Secure [verkoop] : Sommige e-tickets op het Platform kunnen worden gekocht door middel van Secure [verkoop] . Wanneer een e-ticket is gekocht via Secure [verkoop] , dan wordt het originele e-ticket onbruikbaar gemaakt en vervangen met een nieuw uniek e-ticket op eigen naam. Op deze manier is Koper zeker dat het gekochte e-ticket bruikbaar is en nooit eerder gebruikt. Een Secure [verkoop] e-ticket kun je herkennen aan het Secure [verkoop] logo. Kijk hier om te ontdekken hoe Secure [verkoop] werkt.
Wijzigingen van het evenement: Koper is verantwoordelijk zich te informeren over het evenement waarvoor een e-ticket is gekocht en na te gaan of dit evenement mogelijk wordt uitgesteld, afgelast of anderszins wordt gewijzigd (hierna gezamenlijk aan te duiden als: “Gewijzigd” of “Wijziging”).
[X] Local zal zich inspannen informatie te verstrekken over Wijziging van evenementen, maar is hiertoe niet verplicht.
[X] Lokaal is niet aansprakelijk voor enige schade die gebruikers van [X] (Kopers en Verkopers) lijden als gevolg van Wijzigingen in evenementen.
Bij annulering van een evenement verstrekt de organisator van het evenement meestal een “Compensatie” aan de (rechts)persoon die de e-tickets voor dat evenement rechtstreeks van de organisator (de Verkoper) heeft gekocht.

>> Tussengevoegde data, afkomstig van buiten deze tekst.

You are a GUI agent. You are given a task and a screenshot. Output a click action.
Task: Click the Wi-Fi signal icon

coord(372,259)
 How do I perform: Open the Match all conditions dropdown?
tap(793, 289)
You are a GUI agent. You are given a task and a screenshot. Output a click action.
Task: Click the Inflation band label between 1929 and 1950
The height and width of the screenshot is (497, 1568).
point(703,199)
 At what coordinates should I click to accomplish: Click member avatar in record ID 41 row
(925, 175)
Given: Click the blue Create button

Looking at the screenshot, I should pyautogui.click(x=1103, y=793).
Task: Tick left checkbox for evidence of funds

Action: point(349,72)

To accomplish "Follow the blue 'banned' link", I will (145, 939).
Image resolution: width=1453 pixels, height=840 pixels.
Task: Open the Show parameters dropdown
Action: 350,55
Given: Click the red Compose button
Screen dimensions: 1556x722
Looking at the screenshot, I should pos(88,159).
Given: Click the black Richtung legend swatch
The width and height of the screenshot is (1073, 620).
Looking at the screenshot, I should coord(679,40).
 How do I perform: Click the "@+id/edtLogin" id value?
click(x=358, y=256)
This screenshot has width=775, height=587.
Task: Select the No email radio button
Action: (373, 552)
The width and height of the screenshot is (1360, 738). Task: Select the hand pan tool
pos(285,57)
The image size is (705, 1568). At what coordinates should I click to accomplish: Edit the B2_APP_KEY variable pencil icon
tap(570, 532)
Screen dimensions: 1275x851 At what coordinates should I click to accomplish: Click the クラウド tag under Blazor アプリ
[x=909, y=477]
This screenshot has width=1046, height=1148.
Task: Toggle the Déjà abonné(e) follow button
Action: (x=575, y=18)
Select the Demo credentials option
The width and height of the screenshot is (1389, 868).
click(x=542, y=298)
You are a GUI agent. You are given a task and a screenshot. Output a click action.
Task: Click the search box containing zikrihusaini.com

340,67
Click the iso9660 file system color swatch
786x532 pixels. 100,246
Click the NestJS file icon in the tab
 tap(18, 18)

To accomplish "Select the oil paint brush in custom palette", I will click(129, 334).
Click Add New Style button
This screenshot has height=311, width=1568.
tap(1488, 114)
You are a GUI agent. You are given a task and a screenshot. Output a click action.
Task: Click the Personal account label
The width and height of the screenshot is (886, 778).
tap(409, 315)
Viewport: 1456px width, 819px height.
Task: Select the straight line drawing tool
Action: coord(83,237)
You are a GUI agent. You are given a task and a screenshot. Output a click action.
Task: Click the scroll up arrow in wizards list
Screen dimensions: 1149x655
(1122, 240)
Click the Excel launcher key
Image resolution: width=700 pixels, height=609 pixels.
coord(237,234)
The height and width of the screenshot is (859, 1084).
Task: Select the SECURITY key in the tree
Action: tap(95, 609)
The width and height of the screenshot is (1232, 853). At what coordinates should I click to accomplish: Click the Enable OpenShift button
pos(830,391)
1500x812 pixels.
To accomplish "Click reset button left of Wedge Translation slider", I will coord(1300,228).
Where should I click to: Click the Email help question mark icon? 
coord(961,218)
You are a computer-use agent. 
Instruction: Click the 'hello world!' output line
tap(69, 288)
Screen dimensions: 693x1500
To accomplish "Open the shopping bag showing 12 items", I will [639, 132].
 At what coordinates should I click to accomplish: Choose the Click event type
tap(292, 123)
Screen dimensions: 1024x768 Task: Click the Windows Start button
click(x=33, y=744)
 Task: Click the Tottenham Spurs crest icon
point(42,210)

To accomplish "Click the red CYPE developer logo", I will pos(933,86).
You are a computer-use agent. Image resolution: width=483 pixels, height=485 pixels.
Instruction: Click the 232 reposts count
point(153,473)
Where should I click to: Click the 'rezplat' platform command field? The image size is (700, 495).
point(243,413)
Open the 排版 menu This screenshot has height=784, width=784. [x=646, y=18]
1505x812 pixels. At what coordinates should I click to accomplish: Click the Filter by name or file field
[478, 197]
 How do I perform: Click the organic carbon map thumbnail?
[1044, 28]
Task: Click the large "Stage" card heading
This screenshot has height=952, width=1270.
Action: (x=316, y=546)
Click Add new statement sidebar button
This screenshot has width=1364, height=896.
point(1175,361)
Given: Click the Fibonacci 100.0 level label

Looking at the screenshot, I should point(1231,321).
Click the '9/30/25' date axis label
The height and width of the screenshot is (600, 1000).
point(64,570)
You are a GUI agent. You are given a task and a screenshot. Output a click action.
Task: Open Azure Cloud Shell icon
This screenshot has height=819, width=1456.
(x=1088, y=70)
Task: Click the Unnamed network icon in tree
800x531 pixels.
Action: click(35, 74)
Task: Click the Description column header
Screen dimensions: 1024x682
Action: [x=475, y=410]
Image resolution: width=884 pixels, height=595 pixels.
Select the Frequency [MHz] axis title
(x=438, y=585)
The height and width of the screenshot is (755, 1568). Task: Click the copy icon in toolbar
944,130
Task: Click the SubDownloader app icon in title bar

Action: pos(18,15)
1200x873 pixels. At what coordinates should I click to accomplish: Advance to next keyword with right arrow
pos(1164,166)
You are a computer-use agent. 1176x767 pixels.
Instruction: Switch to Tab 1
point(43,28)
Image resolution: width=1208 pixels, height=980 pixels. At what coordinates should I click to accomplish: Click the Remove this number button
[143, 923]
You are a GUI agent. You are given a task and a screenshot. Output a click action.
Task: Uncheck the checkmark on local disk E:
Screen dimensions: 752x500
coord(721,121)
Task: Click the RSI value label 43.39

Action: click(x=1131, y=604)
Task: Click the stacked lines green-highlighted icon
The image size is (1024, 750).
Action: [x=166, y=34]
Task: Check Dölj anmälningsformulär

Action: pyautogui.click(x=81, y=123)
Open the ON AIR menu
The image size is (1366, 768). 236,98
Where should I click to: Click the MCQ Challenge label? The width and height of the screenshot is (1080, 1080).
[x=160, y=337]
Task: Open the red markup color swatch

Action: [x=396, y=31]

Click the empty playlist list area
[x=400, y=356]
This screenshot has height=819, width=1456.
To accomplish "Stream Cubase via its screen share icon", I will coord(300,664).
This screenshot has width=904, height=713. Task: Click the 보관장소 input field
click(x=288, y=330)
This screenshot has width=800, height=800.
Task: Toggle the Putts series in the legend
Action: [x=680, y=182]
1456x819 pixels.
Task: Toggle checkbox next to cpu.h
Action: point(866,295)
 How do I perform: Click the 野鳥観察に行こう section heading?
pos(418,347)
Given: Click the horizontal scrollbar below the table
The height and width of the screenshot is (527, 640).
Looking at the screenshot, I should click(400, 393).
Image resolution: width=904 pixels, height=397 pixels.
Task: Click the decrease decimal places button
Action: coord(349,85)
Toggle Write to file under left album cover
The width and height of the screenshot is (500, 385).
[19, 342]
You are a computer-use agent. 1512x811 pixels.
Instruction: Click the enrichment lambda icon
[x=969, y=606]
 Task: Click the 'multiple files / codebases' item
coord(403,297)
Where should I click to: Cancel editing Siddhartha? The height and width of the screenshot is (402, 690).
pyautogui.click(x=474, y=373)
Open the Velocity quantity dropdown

Het is de bedoeling dat deze Compensatie (eventueel met tussenkomst van de Verkoper) aan de Koper wordt uitbetaald. Deze is namelijk eigenaar geworden van het via het Platform gekochte e-ticket.**
Het kan gebeuren dat de Compensatie van de organisator verschilt van het bedrag dat de Koper heeft betaald voor het e-ticket op het Platform. [X] Lokaal is niet aansprakelijk voor dergelijke “Prijsverschillen”, niet richting Koper en niet richting Verkoper.
Bij het uitbetalen van de Compensatie aan Koper in het geval van afgelasting, zal in principe een onderscheid gemaakt worden tussen Secure [verkoop] e-tickets en niet-Secure [verkoop] e-tickets.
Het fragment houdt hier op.